DS4PS / cpp-528-spr-2020

Course shell for CPP 528 Foundations of Data Science III for Spring 2020.
http://ds4ps.org/cpp-528-spr-2020/
2 stars 0 forks source link

LAB-03 #18

Open sunaynagoel opened 4 years ago

sunaynagoel commented 4 years ago

I have a few question related to Lab 03.

PART 1 Q.1. In the excel sheet, the category for rows 2-16 are ids and tract attributes. When running filter based on category these are picked up as well, along with few "NA". Should i be worried about that?

unique(data_dictionary$category)
[1] "id"                     NA                       "tract attribute"       
 [4] "age-race"               "age"                    "ethnicity"             
 [7] "race"                   "ses"                    "race-ses"              
[10] "demographics"           "age-ses"                "housing"               
[13] "housing-age"            "marital status"         "housing-marital status"
[16] "demographics-ses"      

Q2. What is the difference between Race and ethnicity in this case?

Q3. I could no find the definition for Rows 183-186 .

pop | popsf3 | demographics pop | popsf4 | demographics pop | popsp1 | demographics pop | popsp2 | demographics

PART II Q.1. For filtering the data frame depending on category or group provided; should I create a vector containing all the unique categories and sample one at a time to return the filtered data frame ?
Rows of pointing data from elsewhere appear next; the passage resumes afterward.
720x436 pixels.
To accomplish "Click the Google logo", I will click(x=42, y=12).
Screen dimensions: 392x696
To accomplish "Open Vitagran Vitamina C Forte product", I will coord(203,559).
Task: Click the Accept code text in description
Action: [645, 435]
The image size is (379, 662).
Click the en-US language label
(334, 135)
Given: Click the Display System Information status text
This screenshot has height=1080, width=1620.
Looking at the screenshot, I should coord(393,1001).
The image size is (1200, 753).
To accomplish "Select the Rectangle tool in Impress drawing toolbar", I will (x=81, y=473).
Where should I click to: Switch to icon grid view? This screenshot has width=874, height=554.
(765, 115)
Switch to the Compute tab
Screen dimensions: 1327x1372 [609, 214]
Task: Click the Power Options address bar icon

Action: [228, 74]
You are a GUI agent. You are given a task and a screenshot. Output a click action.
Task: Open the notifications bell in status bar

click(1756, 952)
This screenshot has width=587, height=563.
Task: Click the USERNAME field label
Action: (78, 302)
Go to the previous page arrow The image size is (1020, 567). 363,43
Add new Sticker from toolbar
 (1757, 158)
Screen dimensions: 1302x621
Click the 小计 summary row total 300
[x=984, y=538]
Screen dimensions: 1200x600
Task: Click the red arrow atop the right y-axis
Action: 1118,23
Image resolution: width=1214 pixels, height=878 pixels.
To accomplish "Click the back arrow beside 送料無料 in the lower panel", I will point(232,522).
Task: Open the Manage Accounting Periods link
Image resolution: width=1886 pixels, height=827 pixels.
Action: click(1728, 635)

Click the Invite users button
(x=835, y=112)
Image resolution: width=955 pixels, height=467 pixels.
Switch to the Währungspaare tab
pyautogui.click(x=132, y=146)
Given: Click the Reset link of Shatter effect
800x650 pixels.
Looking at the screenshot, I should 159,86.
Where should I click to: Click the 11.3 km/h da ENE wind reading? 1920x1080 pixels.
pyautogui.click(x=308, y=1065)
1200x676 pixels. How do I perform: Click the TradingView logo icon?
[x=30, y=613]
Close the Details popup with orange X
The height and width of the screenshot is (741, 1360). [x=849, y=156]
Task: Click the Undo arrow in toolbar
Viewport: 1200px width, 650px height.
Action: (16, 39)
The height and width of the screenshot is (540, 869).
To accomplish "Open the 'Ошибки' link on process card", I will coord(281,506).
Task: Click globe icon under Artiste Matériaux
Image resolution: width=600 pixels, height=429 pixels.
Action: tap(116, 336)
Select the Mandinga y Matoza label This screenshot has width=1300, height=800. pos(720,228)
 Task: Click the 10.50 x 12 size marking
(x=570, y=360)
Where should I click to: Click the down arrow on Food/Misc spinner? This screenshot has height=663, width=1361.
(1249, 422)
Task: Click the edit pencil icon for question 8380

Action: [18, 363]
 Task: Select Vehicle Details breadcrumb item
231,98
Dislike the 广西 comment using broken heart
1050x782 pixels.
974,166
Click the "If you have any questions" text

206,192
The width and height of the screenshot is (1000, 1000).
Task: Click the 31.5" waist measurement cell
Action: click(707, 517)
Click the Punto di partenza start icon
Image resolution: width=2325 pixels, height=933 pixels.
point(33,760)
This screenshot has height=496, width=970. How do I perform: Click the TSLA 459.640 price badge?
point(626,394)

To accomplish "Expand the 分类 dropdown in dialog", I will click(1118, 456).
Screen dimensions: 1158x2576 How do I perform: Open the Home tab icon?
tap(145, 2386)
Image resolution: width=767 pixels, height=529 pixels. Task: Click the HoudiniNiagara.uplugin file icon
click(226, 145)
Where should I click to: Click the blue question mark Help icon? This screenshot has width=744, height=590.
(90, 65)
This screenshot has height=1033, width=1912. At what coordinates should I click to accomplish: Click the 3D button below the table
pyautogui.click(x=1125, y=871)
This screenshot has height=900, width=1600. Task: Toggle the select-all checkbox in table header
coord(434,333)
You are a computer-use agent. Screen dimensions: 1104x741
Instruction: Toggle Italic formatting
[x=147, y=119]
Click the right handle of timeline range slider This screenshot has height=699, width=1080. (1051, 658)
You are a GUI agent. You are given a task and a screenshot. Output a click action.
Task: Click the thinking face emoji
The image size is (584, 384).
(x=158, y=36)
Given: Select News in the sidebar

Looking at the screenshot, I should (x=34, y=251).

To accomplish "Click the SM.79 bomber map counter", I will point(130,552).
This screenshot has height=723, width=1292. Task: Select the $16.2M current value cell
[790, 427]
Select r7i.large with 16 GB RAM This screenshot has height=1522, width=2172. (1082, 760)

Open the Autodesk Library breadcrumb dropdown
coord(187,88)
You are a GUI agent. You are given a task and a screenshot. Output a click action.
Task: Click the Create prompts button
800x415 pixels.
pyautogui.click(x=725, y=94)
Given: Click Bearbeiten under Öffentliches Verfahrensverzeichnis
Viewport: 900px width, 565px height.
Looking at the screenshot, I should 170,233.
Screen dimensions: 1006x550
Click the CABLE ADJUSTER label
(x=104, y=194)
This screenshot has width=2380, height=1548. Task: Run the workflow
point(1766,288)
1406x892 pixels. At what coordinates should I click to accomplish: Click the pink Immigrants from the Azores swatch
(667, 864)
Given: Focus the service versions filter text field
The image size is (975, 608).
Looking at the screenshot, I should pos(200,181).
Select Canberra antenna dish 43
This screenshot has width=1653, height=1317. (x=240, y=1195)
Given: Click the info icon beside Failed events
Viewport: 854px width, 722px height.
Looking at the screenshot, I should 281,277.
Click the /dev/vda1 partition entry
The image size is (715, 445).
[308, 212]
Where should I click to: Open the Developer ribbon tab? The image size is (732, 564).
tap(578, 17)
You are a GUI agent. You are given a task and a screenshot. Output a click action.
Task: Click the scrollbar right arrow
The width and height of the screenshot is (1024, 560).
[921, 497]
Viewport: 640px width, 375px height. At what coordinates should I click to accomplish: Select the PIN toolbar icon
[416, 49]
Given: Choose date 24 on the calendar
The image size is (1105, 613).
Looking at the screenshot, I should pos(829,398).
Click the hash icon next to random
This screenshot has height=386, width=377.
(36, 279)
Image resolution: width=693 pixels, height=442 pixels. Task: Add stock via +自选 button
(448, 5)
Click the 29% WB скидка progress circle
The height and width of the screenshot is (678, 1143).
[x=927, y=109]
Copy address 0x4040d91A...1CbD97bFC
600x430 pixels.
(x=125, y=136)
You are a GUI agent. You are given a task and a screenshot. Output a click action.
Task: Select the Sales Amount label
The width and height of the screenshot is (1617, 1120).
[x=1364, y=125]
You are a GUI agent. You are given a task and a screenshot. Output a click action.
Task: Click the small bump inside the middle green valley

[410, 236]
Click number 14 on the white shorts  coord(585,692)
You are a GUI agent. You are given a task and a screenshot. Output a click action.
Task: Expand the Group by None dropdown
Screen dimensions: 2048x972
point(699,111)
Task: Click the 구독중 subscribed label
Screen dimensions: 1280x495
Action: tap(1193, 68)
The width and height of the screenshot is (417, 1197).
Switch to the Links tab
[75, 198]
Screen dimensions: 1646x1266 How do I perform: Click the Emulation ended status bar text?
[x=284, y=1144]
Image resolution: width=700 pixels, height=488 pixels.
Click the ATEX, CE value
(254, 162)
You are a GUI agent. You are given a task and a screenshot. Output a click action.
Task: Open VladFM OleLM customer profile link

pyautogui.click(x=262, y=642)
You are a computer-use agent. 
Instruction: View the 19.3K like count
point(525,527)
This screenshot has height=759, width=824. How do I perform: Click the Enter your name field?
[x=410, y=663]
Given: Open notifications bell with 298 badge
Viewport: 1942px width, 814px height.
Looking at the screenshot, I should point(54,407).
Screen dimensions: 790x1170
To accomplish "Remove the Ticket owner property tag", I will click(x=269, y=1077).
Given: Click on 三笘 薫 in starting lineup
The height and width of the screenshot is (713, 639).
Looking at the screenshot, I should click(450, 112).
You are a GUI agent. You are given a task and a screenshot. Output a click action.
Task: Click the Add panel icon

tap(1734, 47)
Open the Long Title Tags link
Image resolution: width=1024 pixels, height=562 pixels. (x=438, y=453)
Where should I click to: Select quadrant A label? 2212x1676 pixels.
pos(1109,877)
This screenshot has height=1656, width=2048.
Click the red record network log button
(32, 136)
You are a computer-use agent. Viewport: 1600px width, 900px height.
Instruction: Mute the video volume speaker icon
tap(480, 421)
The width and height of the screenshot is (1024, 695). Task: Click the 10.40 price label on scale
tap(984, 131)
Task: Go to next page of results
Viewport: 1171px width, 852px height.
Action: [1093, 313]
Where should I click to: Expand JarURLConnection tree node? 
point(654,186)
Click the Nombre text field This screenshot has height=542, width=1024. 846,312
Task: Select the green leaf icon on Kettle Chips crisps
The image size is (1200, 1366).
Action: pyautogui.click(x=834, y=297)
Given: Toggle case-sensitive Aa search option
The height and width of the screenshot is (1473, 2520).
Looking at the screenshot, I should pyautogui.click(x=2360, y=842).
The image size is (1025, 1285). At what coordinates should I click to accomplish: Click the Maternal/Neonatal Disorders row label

cenuno commented 4 years ago

Hi Nina,

Part 1.

Q1. This is most likely a side affect of you creating empty rows while making your excel file. You can either recreate that file without empty rows or you can filter out records with NA values as you read in the CSV.

Part 2.

Q1. You could create an if else statement that breaks the execution of the function if the given string is not found in your group or category. That way you don’t need to manually supply the names ahead of time you can do the inspection at time of function execution.

— Cristian E. Nuno


From: Sunayna notifications@github.com Sent: Wednesday, April 8, 2020 8:14:12 AM To: DS4PS/cpp-528-spr-2020 cpp-528-spr-2020@noreply.github.com Cc: Subscribed subscribed@noreply.github.com Subject: [DS4PS/cpp-528-spr-2020] LAB-03 (#18)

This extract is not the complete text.